Page 72 - Yaşamın ve Evrenin Kökeni Konferansı
P. 72
Hayatın ve Evrenin Kökeni Konferansı
Evrenin yaşamı destekleyecek şekilde dizayn edildiğini gösteren bu
bilimsel alanlara bir bakalım. Üç geniş uzaysal boyuta sahip ve aynı
zamanda zaman boyutu da olan bir evrende yaşıyoruz. Fakat aynı zamanda
evren farklı olsaydı, iki veya bir boyuta sahip olsaydı neler olurdu bunu
analiz edebiliyoruz. Üç, dört veya beş uzay boyutunu da değerlendirebiliyoruz.
Ya da çoklu zaman boyutlarını. Şu soruyu sorabiliriz: Eğer sadece iki
uzaysal boyut olsaydı ne olurdu? Yapılan çalışmalara göre iki veya daha az
uzay boyutu olsaydı, evren hayatı destekleyecek kadar komplike olamazdı.

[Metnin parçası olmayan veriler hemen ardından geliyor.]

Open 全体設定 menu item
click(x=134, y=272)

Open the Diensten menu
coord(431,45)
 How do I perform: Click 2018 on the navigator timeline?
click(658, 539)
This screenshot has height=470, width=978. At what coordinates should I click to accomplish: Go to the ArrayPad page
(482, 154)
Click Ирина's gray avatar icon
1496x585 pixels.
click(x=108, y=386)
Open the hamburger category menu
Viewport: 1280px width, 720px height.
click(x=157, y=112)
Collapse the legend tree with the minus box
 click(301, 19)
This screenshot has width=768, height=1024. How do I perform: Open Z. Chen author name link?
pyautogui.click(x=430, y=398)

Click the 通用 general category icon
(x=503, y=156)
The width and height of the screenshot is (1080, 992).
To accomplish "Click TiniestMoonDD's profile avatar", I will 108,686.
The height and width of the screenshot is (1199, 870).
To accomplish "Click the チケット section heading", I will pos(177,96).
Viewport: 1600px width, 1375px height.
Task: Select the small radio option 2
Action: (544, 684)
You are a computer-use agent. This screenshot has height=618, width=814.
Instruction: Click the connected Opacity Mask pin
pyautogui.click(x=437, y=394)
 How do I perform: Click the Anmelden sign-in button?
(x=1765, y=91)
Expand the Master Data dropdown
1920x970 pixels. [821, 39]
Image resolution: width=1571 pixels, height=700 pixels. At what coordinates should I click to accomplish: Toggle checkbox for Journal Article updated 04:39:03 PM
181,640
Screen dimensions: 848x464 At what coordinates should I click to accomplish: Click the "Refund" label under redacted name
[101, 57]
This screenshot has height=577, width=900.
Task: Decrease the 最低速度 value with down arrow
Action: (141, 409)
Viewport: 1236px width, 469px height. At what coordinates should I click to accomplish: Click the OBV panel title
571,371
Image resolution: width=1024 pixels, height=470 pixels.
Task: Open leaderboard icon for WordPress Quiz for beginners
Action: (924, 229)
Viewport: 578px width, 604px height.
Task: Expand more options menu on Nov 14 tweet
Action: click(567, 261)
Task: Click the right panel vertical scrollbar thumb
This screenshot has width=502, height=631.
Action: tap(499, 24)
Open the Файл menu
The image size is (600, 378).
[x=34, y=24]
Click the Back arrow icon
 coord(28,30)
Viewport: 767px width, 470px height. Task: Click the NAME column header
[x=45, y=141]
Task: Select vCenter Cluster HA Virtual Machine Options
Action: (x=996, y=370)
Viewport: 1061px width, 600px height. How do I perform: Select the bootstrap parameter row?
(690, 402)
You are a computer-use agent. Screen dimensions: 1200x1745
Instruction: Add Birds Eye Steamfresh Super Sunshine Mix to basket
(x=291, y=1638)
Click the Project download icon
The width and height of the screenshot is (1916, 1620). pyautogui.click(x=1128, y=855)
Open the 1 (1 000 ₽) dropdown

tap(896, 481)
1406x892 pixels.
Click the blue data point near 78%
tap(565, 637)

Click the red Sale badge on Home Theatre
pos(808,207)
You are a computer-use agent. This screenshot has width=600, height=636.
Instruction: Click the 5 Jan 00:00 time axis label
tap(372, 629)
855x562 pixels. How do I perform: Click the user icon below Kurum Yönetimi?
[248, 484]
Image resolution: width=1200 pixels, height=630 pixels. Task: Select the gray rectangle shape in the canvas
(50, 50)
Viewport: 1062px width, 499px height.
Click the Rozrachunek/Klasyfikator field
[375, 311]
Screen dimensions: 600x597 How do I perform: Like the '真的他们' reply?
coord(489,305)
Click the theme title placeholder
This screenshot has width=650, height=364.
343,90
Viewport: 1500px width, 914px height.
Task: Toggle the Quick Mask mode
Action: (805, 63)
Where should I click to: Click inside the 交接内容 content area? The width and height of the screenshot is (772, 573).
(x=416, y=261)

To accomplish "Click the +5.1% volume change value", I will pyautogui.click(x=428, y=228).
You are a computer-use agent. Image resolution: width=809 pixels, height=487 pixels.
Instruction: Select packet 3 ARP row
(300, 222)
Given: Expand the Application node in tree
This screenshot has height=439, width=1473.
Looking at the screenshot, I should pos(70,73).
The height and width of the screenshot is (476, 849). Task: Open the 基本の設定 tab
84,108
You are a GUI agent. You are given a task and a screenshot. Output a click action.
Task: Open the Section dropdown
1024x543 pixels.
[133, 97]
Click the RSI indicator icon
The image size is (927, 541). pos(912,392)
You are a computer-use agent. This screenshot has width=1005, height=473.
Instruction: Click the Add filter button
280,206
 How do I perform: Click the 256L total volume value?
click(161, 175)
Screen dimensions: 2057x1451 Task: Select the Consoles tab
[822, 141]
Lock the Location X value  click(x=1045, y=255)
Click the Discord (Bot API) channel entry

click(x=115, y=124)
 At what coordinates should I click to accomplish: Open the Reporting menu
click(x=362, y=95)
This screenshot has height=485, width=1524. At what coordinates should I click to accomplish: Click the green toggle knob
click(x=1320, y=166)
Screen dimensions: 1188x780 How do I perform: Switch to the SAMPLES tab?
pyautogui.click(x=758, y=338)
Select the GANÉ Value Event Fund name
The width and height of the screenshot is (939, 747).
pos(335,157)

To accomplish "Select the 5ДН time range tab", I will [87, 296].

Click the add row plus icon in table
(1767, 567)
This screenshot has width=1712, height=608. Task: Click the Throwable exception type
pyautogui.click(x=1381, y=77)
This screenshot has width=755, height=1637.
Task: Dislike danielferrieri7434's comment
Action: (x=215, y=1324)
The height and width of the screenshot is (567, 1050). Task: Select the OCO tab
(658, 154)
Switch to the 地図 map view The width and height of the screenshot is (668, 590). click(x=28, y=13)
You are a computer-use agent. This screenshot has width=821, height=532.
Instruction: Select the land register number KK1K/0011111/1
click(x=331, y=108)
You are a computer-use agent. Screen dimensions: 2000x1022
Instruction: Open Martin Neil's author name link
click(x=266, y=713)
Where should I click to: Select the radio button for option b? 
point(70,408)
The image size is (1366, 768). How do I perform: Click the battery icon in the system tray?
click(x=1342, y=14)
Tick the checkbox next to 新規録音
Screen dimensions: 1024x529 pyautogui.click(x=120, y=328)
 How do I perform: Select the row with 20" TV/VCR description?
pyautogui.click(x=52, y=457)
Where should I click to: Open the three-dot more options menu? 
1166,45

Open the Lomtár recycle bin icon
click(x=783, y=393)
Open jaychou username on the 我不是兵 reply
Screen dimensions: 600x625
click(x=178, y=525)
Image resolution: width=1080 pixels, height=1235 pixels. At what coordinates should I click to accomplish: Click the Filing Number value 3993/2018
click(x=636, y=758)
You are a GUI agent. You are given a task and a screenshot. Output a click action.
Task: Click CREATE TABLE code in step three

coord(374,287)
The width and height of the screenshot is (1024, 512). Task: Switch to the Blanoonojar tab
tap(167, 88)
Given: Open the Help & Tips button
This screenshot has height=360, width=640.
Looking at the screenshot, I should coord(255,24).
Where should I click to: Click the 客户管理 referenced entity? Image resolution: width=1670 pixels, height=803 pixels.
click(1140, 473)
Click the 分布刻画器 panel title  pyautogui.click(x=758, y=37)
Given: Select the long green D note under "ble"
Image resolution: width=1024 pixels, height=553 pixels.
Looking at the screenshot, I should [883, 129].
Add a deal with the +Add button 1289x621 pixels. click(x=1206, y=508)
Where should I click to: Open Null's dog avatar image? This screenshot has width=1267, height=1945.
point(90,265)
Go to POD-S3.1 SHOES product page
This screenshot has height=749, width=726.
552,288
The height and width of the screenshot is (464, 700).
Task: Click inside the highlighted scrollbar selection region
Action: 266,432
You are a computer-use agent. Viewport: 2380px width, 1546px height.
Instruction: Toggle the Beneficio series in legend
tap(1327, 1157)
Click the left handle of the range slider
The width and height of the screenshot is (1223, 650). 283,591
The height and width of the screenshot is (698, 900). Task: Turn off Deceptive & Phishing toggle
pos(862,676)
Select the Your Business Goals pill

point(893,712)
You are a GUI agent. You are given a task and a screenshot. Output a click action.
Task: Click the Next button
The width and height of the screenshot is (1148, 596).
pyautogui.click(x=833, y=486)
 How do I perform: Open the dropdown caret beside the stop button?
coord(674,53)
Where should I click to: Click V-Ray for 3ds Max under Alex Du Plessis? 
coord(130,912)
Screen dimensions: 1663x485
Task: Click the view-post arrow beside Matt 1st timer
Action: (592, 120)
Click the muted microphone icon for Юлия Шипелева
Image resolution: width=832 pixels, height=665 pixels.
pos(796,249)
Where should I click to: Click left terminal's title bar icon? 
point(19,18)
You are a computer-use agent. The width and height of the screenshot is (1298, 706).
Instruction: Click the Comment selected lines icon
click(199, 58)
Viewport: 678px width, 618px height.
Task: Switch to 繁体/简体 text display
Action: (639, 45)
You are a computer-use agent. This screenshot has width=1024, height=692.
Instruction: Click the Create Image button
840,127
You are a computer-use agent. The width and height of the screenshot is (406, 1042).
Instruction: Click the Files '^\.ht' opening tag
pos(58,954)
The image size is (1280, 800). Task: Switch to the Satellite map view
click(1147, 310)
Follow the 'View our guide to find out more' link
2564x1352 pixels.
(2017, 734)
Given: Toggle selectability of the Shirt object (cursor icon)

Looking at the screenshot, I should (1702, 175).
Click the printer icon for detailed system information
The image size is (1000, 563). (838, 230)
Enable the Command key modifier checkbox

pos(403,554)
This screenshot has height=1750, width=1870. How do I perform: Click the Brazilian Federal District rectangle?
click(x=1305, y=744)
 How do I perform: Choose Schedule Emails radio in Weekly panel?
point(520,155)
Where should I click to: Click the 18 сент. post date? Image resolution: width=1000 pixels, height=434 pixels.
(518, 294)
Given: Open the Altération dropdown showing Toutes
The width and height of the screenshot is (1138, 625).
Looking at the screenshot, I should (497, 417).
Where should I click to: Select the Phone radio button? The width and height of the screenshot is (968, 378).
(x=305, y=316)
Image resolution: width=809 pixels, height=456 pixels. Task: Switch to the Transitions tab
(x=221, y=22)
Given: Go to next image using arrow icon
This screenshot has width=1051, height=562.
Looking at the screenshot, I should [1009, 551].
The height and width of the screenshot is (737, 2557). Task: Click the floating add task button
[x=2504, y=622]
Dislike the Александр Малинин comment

İki boyutta yaşayan bir hayvan düşünün. Eğer hayvanın gıdayı alacağı bir
yol ve atıkları atacağı farklı bir yol olduğu düşünülürse, iki boyutlu bir
dünyada bu yollar hayvanı ortadan ikiye bölecektir. Gıdanın geldiği
yönden geri çıkabileceğini söyleyebilirsiniz, ama asıl noktayı kaçırmış
olursunuz. İki boyutlu bir uzayda, hayatın gerektirdiği kompleksliği
sağlayacak yeterince bağlantı kurmak mümkün değildir. Bu sadece besinin
geldiği yoldan gitmesi ile ilgili değildir. Bundan çok daha temel bir gerek-
liliktir.
Eğer bir veya iki boyutun çok basit olduğunu düşünüyorsanız, peki o
zaman daha fazla boyuta sahip olsaydık, bu daha mı iyi olurdu, daha fazla
komplekslik mi eklerdi? Bunun da doğru olmadığı anlaşılıyor. Eğer dört,
beş ya da daha fazla boyut olsaydı kararlı yörüngeler olmazdı. Bu iki
anlama gelir, daha fazla uzaysal boyut olsaydı atomlar kararlı olmazdı. Bu
da yaşam için gerekli olan karbon, azot ve oksijen gibi atomların var ol-
mayacağı anlamına gelir. Bu durumda gezegenler de kararlı olmayacak,
yıldızların çevresinde kararlı yörüngelerde dönmeyeceklerdir. Ya yıldızlara
doğru hızla sarmal yaparak çarpacaklar ya da uzaya savrulacaklardı. Bu
durumda üçten fazla uzaysal boyut olması halinde yaşam için gerekli olan
iki temel şart yerine getirilemezdi. Yaşam için gereken atomlar var olamaz
ve gezegenler de bulunamazdı.
Zaman boyutunun sayısının değiştirilmesi ise durumu daha sorunlu
hale getirir. Bu şemaya baktığınızda gördüğünüz gibi zaman boyutunun
sayısını değiştirdiğinizde, fiziğin bilinemez olduğu yerlere girmiş olursunuz.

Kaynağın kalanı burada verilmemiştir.